Lucy, su esposa, lleva las riendas de ese hogar en el que hay tantas ausencias. Es también
catequista y mantiene estupendas relaciones con mujeres de todos los credos. En su casa se da
gracias a Dios en cada comida, con el corazón puesto en aquellos compatriotas a los que no les
resulta sencillo llenar el plato todos los días. Lucy acude diariamente a la Iglesia, a una hora –
por cierto- que roza la madrugada. Y busca la protección de María mediante el rezo del
Rosario. Es fácil darse cuenta de que gracias a Lucy se multiplica el amor que de por sí traen los
hijos. Con ellos visita los orfanatos de su ciudad y atiende a sus familiares, con el
convencimiento de que cumplir el cuatro mandamiento de la Ley de Dios (“Honrarás a tu
padre y a tu madre”) es un dulce precepto, más que una obligación.
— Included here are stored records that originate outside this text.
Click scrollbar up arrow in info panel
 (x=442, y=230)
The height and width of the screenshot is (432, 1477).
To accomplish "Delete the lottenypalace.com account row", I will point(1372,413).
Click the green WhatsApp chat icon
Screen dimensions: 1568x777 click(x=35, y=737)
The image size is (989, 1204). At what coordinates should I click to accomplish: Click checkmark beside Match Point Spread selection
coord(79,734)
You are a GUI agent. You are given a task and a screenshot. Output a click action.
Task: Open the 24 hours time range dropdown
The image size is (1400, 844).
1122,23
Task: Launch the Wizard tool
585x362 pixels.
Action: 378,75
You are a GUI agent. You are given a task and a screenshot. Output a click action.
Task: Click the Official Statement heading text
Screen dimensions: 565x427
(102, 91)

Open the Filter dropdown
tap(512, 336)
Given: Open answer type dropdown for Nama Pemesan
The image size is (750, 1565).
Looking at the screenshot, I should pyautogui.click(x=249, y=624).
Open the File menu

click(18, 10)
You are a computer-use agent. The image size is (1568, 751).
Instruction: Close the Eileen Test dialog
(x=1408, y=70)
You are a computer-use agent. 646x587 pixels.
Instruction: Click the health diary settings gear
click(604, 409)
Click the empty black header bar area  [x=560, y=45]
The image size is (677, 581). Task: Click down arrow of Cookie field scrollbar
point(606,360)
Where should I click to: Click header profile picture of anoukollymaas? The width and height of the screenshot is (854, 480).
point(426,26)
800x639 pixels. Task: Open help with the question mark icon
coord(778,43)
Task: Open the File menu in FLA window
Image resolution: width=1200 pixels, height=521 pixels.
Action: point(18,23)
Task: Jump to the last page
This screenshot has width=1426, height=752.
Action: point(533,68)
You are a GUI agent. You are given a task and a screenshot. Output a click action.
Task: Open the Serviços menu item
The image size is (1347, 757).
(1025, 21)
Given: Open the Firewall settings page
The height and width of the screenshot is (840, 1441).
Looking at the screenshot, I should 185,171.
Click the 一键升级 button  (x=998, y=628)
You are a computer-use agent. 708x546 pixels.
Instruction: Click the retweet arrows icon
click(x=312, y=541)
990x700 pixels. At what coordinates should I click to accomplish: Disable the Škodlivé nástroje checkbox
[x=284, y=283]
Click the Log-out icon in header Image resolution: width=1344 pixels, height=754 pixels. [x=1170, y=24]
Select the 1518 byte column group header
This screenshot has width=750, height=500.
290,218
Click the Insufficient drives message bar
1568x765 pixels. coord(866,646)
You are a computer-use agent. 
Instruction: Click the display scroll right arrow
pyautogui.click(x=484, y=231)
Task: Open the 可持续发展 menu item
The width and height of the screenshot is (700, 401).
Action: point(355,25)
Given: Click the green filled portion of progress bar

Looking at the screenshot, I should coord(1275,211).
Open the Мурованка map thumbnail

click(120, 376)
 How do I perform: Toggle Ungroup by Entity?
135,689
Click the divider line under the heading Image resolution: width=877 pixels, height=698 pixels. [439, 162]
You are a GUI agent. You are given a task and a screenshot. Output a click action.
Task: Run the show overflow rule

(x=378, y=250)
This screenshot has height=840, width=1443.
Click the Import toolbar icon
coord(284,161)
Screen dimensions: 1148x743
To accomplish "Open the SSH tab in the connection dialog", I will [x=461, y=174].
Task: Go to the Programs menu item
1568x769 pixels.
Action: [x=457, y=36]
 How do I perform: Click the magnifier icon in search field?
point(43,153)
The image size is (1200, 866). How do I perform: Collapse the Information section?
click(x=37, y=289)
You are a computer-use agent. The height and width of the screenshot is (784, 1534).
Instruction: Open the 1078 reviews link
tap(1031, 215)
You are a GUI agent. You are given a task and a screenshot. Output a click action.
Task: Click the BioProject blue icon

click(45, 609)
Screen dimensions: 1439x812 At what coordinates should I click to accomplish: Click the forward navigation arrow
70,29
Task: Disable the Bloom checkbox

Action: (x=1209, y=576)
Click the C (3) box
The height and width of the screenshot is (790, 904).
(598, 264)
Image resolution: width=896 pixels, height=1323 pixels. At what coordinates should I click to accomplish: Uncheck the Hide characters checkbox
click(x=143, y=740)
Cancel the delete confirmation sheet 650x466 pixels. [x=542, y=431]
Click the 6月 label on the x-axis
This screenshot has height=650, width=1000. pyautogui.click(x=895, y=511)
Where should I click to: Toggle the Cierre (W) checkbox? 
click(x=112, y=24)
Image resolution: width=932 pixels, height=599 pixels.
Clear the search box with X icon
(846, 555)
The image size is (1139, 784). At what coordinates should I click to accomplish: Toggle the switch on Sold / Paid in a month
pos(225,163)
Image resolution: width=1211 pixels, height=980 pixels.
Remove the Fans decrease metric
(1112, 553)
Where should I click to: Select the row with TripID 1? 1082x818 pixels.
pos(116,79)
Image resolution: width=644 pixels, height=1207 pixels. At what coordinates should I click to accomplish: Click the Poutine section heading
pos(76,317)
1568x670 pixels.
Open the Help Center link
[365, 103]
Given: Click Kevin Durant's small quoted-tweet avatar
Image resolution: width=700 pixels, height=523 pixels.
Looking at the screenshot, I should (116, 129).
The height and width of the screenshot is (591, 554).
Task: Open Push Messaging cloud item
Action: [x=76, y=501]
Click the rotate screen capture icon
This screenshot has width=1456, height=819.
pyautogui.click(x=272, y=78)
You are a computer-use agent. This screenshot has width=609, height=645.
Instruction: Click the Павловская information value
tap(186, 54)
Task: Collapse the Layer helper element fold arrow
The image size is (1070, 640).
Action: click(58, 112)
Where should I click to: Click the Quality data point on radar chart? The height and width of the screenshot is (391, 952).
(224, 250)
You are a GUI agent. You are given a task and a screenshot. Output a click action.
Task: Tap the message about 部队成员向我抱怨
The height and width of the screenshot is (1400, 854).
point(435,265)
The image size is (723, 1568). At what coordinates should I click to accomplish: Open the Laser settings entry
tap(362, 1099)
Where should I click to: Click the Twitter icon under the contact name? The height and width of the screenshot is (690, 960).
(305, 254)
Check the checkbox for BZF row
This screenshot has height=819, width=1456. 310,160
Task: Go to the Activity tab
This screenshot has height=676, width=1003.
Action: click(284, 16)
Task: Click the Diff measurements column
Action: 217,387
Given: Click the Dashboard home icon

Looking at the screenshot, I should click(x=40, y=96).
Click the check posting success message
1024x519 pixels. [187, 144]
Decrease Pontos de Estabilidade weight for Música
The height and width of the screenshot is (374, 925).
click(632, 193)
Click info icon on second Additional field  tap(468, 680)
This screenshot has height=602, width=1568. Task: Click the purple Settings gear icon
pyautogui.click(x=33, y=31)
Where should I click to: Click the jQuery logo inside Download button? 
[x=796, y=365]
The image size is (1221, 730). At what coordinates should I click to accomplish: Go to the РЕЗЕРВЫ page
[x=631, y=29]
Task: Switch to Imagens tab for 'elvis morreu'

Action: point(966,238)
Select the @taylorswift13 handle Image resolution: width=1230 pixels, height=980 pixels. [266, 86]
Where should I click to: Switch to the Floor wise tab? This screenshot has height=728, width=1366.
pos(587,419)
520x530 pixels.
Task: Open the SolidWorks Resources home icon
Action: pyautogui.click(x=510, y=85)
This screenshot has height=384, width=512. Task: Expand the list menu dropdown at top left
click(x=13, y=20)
La Iglesia universal –todos esos países en los que Don Álvaro sembró la presencia de Cristotiene un nuevo intercesor. Así lo sentí al ver cómo, después de la fórmula canónica de su
proclamación, se descorría la primera imagen de quien ahora sabemos que vive junto a Dios
para cuidar de los hombres, para alegría de los ángeles y de todos los santos. Entonces me
asaltaron las lágrimas y las dejé correr, ya que son demasiado excepcionales las veces que
lloramos de alegría.
<<Estas crisis mundiales son crisis de santos>>, decía San Josemaría. Probablemente la crisis
continúa (basta echar un vistazo al periódico, basta encender la televisión a cualquier hora del
día, basta padecer la miseria de tantos políticos corruptos, basta sufrir la rebelión de las masas
en contra de la vida de los más débiles, y las guerras, y las persecuciones, y la pobreza, y la
soledad…), pero aquí y allá se van prendiendo las candelas de aquellos hombres y mujeres que
vivieron con la intensidad que sólo regala el heroísmo, un heroísmo discreto, tan discreto que
muchas veces no tiene otro escenario que las paredes de un hogar, que la sencillez de un aula,
que los vapores de una cocina… Ese heroísmo la Iglesia lo eleva, por voluntad de Dios –que es
quien actúa a través de sus predilectos-, para que su fuego alumbre y dé calor, para que el
bien que sus protagonistas destilaron durante los años de su paso por la tierra, ayude a ahogar
con alegría tanto mal.
<<Estas crisis mundiales son crisis de santos>>, decía San Josemaría. Pienso que ahora son
menos las crisis, porque son más numerosos los santos.